◆ WHAT NEEDS TO BE DONE ◆
Among the entries below, count the lines holding the string "type". Respond with the number alone.

BEGIN DATA TO USE

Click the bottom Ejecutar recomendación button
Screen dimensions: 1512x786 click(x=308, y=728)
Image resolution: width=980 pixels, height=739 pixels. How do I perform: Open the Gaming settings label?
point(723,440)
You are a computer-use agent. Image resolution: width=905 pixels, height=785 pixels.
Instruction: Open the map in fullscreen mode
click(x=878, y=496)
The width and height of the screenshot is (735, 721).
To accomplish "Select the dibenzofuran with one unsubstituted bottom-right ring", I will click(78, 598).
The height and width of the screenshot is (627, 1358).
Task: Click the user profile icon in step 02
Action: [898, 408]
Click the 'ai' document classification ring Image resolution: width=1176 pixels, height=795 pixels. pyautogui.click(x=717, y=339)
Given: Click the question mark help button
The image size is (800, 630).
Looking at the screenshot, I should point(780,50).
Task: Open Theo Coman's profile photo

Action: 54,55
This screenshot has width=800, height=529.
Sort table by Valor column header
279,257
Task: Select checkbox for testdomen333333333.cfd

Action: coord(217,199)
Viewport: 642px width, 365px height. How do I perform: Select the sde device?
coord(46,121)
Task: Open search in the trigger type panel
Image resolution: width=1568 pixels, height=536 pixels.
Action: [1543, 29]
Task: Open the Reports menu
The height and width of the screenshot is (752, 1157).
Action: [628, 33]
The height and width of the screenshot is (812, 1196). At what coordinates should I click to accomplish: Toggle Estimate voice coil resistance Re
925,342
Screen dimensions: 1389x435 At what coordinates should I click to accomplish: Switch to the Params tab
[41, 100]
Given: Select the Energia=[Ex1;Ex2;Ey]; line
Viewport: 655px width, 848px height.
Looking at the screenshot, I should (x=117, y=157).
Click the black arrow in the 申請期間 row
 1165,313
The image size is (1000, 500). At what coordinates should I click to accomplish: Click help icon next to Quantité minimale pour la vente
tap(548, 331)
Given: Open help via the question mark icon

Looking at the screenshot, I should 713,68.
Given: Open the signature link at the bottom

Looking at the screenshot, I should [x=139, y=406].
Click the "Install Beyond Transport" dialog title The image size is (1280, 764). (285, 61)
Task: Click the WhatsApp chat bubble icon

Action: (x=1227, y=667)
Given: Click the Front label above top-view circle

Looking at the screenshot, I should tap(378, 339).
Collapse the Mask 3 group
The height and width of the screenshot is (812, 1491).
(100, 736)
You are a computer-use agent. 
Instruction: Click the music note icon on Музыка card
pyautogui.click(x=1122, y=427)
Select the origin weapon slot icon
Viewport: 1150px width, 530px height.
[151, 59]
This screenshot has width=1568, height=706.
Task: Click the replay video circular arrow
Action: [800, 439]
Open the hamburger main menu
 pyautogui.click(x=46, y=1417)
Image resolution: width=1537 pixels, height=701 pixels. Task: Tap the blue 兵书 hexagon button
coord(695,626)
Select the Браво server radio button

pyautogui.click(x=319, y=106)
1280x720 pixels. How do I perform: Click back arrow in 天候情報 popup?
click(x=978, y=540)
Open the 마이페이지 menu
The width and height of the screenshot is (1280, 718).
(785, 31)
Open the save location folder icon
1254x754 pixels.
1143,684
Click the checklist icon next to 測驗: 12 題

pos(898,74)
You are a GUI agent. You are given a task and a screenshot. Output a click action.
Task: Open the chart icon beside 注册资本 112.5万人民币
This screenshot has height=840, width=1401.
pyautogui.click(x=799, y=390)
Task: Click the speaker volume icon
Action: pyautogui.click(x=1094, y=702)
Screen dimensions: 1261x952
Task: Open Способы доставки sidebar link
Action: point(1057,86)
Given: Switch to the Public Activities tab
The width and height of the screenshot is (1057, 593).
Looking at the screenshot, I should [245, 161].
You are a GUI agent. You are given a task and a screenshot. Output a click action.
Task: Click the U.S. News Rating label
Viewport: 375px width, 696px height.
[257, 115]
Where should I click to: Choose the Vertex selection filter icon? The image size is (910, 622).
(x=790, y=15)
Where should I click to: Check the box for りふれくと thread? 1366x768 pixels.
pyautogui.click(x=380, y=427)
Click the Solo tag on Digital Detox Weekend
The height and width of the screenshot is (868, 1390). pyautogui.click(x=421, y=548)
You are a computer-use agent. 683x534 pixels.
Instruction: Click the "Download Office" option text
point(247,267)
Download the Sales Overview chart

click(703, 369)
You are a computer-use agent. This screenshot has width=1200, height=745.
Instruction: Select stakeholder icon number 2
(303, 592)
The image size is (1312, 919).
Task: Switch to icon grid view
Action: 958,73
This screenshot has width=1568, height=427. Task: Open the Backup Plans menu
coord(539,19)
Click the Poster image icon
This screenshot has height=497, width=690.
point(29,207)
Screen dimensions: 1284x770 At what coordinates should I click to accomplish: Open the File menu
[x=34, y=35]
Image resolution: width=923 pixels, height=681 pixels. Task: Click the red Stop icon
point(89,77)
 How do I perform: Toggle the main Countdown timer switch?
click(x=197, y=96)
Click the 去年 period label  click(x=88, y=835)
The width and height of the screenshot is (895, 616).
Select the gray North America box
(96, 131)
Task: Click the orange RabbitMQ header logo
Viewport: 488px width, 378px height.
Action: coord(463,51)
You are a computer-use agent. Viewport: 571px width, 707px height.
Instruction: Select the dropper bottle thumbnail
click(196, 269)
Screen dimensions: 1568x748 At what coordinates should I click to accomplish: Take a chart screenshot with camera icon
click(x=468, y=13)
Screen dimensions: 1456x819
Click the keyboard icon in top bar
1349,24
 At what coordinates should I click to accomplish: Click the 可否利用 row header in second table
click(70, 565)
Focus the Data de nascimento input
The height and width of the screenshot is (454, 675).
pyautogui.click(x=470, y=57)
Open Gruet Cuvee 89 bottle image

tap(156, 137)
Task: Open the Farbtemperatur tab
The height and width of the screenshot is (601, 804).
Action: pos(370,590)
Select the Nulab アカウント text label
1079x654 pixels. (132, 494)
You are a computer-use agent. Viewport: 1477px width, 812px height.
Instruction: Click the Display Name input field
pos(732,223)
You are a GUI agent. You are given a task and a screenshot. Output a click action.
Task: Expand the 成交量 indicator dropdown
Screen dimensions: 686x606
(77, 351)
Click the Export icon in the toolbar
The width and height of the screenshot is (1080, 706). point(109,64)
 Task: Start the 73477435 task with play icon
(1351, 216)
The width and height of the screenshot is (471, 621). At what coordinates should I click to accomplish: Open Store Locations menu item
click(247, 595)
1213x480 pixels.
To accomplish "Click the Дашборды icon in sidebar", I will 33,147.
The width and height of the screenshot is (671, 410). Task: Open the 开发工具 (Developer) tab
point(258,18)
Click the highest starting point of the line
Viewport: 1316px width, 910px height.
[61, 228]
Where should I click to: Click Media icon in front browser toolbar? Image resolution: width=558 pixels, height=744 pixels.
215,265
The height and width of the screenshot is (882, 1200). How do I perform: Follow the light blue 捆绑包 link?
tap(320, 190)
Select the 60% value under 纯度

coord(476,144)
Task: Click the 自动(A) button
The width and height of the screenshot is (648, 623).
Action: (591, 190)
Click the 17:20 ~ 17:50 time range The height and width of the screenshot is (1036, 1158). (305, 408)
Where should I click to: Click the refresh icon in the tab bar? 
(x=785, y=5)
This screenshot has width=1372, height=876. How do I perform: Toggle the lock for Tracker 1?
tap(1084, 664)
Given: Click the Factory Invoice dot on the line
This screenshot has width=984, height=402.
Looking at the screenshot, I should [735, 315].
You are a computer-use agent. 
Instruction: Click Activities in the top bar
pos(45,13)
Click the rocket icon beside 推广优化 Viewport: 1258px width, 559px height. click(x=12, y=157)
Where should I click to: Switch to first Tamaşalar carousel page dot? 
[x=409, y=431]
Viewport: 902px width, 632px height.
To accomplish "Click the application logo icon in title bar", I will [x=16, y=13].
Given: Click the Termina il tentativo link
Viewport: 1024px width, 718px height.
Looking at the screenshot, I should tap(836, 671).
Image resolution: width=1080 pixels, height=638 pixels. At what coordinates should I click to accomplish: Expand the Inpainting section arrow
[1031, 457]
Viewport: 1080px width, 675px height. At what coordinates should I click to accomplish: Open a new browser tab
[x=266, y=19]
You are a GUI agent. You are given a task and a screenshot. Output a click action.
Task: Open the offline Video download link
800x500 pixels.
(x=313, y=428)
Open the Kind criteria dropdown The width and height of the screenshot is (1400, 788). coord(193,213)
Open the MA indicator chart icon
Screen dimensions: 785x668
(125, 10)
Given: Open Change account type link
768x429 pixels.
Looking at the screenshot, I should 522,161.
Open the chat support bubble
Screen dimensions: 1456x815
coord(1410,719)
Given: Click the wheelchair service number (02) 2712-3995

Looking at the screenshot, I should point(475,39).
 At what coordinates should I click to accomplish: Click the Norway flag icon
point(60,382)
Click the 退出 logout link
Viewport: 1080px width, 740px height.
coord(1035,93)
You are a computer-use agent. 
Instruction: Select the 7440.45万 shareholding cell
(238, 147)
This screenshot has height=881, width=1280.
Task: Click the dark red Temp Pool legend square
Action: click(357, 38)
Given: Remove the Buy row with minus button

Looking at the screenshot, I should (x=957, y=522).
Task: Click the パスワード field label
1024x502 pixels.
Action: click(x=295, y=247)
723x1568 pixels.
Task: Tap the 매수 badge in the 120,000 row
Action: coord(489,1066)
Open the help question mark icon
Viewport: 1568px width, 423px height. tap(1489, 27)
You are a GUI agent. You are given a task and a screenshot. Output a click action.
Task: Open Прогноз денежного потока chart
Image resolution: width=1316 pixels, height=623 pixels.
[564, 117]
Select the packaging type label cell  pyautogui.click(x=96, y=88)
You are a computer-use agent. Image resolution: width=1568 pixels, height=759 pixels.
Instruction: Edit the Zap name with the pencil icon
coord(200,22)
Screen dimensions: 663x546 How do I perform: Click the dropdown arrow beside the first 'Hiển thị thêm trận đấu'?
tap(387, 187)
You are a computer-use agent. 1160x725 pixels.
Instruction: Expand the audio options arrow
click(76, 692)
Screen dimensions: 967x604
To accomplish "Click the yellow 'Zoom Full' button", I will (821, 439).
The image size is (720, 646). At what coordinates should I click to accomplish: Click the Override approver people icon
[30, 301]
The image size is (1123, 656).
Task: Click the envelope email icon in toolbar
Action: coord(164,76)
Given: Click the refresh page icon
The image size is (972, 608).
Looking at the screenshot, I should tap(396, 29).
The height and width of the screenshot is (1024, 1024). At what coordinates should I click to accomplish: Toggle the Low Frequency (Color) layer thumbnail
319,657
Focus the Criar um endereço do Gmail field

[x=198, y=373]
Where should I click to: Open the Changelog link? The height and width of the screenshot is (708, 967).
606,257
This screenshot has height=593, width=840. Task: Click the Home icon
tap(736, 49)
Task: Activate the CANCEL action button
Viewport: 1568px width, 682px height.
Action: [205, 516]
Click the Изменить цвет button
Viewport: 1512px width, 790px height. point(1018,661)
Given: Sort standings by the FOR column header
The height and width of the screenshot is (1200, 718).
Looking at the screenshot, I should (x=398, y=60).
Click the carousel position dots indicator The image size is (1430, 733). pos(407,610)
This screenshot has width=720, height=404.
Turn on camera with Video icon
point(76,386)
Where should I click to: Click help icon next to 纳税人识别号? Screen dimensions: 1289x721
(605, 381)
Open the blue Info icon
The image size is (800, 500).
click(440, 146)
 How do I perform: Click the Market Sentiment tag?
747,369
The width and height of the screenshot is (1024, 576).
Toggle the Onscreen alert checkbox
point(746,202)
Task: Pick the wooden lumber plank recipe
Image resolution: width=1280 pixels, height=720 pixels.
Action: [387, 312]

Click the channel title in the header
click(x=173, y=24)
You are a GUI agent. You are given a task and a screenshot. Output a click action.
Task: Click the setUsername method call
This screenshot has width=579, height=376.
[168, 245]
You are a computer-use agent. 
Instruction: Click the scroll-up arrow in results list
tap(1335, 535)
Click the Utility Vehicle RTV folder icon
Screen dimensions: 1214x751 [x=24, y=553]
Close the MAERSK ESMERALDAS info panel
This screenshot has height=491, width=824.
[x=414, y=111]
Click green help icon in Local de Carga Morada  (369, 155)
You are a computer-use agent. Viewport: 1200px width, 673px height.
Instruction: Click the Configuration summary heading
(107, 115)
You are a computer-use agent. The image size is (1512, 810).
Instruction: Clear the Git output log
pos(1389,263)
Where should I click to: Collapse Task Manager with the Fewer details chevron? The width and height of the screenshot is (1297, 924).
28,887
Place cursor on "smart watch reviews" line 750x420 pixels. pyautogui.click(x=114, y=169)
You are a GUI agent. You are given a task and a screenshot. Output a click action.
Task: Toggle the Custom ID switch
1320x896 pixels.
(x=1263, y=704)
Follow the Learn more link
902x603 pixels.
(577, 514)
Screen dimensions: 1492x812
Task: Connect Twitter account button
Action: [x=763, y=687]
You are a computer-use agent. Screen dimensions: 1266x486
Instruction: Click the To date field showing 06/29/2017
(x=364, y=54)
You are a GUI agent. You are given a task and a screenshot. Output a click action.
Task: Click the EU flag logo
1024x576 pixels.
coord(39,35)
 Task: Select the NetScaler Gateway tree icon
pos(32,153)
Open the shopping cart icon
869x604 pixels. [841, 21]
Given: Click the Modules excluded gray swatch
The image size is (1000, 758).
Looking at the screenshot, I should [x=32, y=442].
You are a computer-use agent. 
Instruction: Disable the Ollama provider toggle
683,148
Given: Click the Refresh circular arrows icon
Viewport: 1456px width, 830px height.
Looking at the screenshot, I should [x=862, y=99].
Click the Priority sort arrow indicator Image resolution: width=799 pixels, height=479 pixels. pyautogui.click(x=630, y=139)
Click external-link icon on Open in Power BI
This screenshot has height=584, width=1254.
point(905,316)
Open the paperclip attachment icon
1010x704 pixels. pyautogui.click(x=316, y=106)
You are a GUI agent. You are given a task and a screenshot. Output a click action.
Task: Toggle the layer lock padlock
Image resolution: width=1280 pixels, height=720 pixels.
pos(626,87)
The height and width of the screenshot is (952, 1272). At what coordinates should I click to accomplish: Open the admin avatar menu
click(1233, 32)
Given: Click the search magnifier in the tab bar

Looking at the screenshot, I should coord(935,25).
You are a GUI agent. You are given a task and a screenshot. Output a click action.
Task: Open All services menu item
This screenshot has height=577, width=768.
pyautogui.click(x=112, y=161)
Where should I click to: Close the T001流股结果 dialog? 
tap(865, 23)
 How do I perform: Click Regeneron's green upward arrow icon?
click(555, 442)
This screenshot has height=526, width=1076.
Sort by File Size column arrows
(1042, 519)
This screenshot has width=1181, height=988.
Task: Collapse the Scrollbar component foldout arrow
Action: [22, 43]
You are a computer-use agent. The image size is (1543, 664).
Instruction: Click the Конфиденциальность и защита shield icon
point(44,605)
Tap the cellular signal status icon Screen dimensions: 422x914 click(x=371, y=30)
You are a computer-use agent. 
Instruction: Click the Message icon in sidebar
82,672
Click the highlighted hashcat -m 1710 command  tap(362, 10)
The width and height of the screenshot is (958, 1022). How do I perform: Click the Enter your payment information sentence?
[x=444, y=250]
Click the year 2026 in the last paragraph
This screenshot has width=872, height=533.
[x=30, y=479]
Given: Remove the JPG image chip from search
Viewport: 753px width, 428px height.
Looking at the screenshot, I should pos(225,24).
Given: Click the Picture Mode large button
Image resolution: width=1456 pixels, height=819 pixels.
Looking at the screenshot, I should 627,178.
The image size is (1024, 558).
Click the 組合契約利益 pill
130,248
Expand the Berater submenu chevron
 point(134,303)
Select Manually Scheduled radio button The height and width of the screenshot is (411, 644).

END DATA TO USE

◆ RESPONSE AREA ◆
3